Initial clinical experience with the picosecond Nd:YLF laser for intraocular therapeutic applications

Abstract
AIMS/BACKGROUND Compared with nanosecond (ns) pulses of conventional Nd-YAG lasers, picosecond (ps) laser pulses allow intraocular surgery at considerably lower pulse energy. The authors report initial clinical experiences using a Nd:YLF ps laser for the treatment of various indications for photodisruption. METHODS A Nd:YLF laser system (ISL 2001, wavelength 1053 nm) was used to apply pulse series of 100–400 μJ single pulse energy at a repetition rate of 0.12–1.0 kHz. Computer controlled patterns were used to perform iridectomies (n=53), capsulotomies (n=9), synechiolysis (n=3), and pupilloplasties (n=2). Other procedures were vitreoretinal strand incision (n=2) and peripheral retinotomy (n=1).
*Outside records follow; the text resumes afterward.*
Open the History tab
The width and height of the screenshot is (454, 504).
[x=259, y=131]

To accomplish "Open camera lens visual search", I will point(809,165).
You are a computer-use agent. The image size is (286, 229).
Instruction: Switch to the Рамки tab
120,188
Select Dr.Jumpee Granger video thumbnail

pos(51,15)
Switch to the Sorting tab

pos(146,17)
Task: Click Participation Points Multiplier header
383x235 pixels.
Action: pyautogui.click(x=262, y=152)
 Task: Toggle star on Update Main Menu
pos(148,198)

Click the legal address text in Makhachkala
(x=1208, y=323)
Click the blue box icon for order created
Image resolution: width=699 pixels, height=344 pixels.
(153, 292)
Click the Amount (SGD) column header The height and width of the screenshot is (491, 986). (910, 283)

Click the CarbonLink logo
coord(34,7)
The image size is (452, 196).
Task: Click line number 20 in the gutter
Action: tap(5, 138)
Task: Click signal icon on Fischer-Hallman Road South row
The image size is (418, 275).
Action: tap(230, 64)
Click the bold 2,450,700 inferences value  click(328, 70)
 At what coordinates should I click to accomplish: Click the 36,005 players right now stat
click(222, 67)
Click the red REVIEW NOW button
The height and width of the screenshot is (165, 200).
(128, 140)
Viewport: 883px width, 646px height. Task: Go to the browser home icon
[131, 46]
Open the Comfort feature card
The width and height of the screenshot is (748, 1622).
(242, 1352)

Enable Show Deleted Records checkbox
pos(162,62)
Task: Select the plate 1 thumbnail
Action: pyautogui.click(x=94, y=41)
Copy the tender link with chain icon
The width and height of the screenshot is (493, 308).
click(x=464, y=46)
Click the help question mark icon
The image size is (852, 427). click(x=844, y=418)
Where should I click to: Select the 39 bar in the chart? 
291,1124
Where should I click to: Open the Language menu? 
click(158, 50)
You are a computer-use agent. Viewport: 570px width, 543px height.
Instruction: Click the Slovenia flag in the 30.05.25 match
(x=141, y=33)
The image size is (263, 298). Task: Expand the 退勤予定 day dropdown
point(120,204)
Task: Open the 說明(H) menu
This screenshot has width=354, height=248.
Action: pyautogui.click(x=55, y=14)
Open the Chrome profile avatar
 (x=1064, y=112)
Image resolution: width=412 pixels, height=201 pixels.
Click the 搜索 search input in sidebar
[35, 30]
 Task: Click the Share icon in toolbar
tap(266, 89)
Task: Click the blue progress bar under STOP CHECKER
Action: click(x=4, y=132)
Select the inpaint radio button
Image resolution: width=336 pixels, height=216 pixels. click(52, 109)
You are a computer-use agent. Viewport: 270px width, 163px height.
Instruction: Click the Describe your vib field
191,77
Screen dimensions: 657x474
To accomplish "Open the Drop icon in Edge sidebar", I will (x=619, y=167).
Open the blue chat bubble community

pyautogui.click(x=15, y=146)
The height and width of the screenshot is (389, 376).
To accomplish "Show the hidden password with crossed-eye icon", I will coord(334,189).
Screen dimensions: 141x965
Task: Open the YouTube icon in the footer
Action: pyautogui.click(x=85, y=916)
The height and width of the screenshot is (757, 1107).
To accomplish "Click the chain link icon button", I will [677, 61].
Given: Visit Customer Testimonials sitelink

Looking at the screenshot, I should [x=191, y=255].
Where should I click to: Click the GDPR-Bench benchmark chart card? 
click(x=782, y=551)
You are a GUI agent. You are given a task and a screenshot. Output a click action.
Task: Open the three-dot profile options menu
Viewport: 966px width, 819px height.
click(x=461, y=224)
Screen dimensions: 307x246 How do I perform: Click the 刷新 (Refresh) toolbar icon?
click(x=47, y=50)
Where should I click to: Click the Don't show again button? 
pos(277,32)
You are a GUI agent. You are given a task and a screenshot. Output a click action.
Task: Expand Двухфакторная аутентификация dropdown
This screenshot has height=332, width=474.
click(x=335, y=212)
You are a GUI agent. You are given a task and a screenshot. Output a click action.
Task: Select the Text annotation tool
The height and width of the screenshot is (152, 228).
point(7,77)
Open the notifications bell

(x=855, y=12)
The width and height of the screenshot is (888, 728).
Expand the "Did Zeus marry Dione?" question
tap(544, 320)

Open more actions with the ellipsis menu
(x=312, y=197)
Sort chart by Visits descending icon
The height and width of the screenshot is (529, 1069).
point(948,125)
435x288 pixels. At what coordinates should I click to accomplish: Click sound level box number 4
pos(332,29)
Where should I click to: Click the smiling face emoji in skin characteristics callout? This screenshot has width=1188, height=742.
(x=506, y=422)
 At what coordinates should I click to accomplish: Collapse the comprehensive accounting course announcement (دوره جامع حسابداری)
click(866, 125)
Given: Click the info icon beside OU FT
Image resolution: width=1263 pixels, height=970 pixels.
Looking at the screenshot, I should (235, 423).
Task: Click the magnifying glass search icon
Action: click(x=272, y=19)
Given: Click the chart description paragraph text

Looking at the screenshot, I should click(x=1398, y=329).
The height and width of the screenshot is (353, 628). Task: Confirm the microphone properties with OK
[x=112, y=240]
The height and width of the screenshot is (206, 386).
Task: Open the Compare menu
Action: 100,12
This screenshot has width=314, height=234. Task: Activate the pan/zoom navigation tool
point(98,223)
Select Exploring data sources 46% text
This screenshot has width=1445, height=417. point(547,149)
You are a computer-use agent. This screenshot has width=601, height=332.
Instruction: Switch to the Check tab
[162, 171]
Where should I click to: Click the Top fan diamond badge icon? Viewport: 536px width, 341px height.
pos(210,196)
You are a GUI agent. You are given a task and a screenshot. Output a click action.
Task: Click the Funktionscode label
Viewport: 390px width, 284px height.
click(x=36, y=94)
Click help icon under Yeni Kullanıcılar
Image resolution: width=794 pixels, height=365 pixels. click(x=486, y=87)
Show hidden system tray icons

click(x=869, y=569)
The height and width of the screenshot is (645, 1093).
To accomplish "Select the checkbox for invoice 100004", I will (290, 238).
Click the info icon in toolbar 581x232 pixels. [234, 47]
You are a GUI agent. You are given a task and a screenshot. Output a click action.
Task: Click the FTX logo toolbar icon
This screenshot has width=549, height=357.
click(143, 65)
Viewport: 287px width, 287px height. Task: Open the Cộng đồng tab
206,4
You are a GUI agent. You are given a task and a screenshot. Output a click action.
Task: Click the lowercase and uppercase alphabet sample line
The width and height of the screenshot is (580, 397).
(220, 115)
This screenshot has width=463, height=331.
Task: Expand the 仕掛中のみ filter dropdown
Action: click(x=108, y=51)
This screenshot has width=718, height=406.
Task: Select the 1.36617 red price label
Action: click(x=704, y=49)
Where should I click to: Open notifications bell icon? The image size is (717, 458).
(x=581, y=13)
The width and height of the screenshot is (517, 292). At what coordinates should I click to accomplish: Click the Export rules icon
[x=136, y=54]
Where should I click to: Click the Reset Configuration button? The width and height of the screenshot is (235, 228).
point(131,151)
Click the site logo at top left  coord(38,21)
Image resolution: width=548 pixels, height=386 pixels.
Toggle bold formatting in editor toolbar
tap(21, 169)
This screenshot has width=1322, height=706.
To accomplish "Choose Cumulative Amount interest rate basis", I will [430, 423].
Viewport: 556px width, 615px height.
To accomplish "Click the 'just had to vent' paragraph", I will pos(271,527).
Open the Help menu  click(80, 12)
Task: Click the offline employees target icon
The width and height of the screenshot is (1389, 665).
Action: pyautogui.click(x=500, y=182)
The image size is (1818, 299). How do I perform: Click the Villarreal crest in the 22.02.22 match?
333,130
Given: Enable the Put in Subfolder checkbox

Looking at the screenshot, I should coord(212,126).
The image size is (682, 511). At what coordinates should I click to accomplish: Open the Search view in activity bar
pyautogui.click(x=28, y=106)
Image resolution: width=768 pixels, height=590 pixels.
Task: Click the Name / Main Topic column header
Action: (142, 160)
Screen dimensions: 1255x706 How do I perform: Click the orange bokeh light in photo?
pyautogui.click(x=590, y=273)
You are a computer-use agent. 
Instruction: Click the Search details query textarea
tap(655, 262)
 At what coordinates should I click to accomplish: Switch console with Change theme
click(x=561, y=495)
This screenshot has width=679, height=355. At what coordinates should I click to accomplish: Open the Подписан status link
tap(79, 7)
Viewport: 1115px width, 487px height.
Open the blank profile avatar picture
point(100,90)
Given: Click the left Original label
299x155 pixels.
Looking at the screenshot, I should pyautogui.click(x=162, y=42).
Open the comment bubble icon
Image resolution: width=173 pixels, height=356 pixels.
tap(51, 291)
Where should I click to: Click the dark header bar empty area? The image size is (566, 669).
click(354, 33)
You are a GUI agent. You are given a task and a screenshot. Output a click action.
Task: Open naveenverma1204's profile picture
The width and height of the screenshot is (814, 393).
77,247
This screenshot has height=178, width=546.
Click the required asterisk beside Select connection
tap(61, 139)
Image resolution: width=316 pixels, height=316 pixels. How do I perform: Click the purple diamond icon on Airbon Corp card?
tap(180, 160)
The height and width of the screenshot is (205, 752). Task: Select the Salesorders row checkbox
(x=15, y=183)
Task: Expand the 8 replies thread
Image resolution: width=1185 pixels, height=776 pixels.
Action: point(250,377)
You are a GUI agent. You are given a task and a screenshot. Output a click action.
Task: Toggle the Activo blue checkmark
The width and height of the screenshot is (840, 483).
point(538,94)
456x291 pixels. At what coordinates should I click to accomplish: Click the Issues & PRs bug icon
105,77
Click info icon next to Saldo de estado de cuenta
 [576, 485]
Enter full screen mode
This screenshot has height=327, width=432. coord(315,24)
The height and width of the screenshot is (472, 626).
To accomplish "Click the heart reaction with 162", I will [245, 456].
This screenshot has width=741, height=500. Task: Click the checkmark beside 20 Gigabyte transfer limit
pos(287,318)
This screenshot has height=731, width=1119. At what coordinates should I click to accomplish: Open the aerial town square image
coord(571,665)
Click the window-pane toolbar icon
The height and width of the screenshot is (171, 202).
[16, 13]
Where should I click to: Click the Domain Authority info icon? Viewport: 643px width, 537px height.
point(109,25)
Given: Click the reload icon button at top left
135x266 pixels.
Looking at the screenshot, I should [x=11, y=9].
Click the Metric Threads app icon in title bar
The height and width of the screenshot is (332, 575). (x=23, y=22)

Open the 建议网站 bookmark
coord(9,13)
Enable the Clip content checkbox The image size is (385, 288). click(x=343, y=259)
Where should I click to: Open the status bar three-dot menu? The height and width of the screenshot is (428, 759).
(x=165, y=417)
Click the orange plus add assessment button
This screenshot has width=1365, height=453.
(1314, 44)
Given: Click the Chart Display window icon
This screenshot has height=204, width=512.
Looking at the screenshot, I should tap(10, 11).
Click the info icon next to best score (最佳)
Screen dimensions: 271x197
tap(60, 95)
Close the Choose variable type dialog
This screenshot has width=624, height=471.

For comparison, 10 capsulotomies and 20 iridotomies were performed with a Nd:YAG ns laser. The ps laser cut of an anterior capsule was assessed by scanning electron microscopy (SEM). RESULTS Open, well defined iridectomies (mean total energy 4028 mJ, mean diameter 724 μm) were achieved at first attempt in 92% of the cases. In 64% an iris bleeding and in 21% an IOP increase of >10 mm Hg occurred. All capsulotomies were performed successfully (mean energy 690 mJ/mm cutting length) but with a high incidence of intraocular lens damage. The attempted vitreoretinal applications remained unsuccessful as a result of optical aberrations of the eye and contact lens. Although ps laser capsulotomies and iridectomies required much higher total energy than ns procedures, the resulting tissue effects of the ps pulses were more clearly defined. SEM examination of a ps incision of the anterior lens capsule demonstrated, nevertheless, that the cut was more irregular than the edge of a continuous curvilinear capsulorhexis. CONCLUSION Series of ps pulses applied in computer controlled patterns can be used effectively for laser surgery in the anterior segment and are considerably less disruptive than ns pulses. The ps laser is well suited for laser iridectomies while the ns laser is preferable for posterior capsulotomies. As vitreoretinal applications remained unsuccessful, the range of indications for intraocular photodisruption could not be extended by the ps laser.